Zur 22. Austragung des traditionellen Donauopens bei Freunden in Aschach an der Donau kamen auch heuer wieder 255 Schachfreunde aus vielen Nationen. Im A-Turnier spielen 98, davon fünf GM, sieben IM und 10 FM. Die Startliste wird vom Sieger des Jahres 2011 GM Nikola  Sedlak (2576) aus Serbien angeführt, der aber sofort in der ersten Runde mit den weißen Steinen ein Remis gegen Radek Turner (2085) hinnehmen musste – nicht der optimale Auftakt für die Aktion Titelverteidigung, aber auch noch kein Beinbruch. Besonderes Augenmerk möchte ich auf die junge Dame Zhansaya Abdumalik (2342) aus Kasachstan legen, die heuer im Herbst in der Türkei im Alter von 13 Jahren bei der U-20 Jugendweltmeisterschaft http://wjcc2013.tsf.org.tr/en/component/turnuva/?task=fileview&kid=15 den 2. Rang belegte. Die als Nummer 18 gesetzte Dame reist als Siegerin des Open von Brünn im November in Aschach an.

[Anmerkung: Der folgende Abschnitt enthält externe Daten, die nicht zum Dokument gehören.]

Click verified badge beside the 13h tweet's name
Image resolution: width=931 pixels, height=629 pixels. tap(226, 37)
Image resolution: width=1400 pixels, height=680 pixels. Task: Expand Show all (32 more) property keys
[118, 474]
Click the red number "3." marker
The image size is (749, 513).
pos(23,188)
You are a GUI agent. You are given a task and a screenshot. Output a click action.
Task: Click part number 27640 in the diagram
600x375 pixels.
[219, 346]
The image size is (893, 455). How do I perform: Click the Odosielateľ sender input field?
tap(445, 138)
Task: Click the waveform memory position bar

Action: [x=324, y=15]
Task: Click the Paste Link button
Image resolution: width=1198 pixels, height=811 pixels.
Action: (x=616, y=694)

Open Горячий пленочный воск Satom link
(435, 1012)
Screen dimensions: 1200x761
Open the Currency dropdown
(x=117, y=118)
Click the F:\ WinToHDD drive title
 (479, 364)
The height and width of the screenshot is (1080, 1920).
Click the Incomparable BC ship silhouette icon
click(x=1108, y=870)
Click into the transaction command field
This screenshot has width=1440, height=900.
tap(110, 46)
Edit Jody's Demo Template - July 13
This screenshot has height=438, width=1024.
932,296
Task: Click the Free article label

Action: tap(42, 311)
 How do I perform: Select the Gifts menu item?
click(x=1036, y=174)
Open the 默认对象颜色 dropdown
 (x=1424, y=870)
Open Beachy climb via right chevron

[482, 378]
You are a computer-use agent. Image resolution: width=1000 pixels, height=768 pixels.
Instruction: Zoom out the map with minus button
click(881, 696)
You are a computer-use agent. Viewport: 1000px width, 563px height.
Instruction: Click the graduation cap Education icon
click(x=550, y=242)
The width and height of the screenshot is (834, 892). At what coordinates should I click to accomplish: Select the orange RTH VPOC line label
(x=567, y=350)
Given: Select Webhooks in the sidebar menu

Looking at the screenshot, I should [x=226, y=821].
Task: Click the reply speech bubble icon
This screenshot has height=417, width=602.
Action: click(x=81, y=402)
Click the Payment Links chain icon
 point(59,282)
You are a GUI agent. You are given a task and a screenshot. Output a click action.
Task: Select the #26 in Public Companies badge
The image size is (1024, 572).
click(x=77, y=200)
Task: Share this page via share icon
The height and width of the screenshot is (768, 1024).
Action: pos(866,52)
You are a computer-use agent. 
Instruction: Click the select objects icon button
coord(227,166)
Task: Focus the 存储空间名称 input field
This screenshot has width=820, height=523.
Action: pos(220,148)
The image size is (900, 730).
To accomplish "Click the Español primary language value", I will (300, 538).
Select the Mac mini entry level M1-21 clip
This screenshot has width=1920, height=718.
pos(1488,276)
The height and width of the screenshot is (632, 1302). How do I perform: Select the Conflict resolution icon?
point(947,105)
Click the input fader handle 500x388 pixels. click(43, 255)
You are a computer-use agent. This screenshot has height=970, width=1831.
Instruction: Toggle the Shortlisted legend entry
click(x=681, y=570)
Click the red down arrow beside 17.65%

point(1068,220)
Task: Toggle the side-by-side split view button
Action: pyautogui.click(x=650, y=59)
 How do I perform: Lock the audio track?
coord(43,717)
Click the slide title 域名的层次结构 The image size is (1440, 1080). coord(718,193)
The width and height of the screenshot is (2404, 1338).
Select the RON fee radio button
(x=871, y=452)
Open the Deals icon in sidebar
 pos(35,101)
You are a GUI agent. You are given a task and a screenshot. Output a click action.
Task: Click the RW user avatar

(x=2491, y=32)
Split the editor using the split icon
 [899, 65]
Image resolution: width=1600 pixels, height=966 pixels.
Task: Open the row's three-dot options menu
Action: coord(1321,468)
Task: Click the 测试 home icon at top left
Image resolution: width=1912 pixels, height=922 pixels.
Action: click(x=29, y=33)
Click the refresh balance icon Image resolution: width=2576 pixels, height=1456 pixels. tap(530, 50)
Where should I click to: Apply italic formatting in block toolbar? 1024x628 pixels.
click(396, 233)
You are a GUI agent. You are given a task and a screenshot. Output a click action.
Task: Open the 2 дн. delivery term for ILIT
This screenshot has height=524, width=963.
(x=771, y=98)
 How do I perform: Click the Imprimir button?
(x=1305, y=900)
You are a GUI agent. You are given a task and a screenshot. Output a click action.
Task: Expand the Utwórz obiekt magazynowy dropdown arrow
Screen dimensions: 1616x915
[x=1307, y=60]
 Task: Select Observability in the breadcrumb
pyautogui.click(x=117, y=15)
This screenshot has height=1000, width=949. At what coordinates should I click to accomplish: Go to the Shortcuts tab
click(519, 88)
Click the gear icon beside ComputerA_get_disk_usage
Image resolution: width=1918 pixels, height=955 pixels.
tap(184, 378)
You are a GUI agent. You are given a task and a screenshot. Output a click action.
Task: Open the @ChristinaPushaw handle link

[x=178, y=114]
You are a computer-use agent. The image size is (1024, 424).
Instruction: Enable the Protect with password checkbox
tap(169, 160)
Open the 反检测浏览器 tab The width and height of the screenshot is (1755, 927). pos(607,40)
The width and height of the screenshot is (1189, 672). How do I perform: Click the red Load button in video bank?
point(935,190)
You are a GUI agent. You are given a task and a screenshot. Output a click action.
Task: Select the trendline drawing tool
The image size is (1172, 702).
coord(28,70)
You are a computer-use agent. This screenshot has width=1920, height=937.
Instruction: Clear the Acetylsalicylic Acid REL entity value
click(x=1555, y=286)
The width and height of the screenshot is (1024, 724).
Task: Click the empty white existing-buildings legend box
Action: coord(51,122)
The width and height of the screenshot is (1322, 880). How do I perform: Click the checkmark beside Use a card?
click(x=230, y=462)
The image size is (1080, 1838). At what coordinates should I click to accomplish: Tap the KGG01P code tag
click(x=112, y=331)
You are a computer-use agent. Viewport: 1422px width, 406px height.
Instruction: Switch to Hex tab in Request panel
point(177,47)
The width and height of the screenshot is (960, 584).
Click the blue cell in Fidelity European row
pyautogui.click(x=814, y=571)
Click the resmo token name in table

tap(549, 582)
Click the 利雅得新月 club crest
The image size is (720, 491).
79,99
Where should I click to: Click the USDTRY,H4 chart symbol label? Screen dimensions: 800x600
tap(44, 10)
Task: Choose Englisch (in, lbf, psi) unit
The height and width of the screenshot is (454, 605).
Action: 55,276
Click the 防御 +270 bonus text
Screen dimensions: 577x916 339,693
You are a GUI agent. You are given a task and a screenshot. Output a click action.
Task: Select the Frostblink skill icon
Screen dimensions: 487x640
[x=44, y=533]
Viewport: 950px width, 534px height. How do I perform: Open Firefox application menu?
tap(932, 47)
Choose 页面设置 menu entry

Im B-Turnier spielen heuer 84 Schachfreunde und im C-Turnier kämpfen 73 um Punkte und um Preisgeld – aber niemals ohne die Fairness und die Freundschaft zu vergessen, die den Flair dieses Turniers im Schiffermarkt Aschach ausmacht.

 

Obwohl die Krennwurzn, der Sisyphos des Schachs gewarnt wurde, dass sich die internationale Schachmafia gegen ihn verschworen habe und ihr ewiges Leiden im A-Turnier bescheren will indem erstens schon während des Jahres gesorgt wird, dass die Elozahl der Krennwurzn nicht auf die tatsächliche Spielschwäche absinkt, sondern künstlich hoch gehalten wird, so wird zweitens auch dafür gesorgt, dass die Krennwurzn sicher punktet, was automatisch zum Verbleib im A-Turnier im Folgejahr führt. Doch gewarnt war die Krennwurzn auf der Hut und spielte im 15. Zug nicht den angebotenen Gewinnzug sondern einen zweischneidigen, der in die gerechte Niederlage führen sollte – ja wenn die ungeschickte Krennwurzn nicht in die letzte gemeinste aller Fallen getappt wäre:  dem Remisangebot!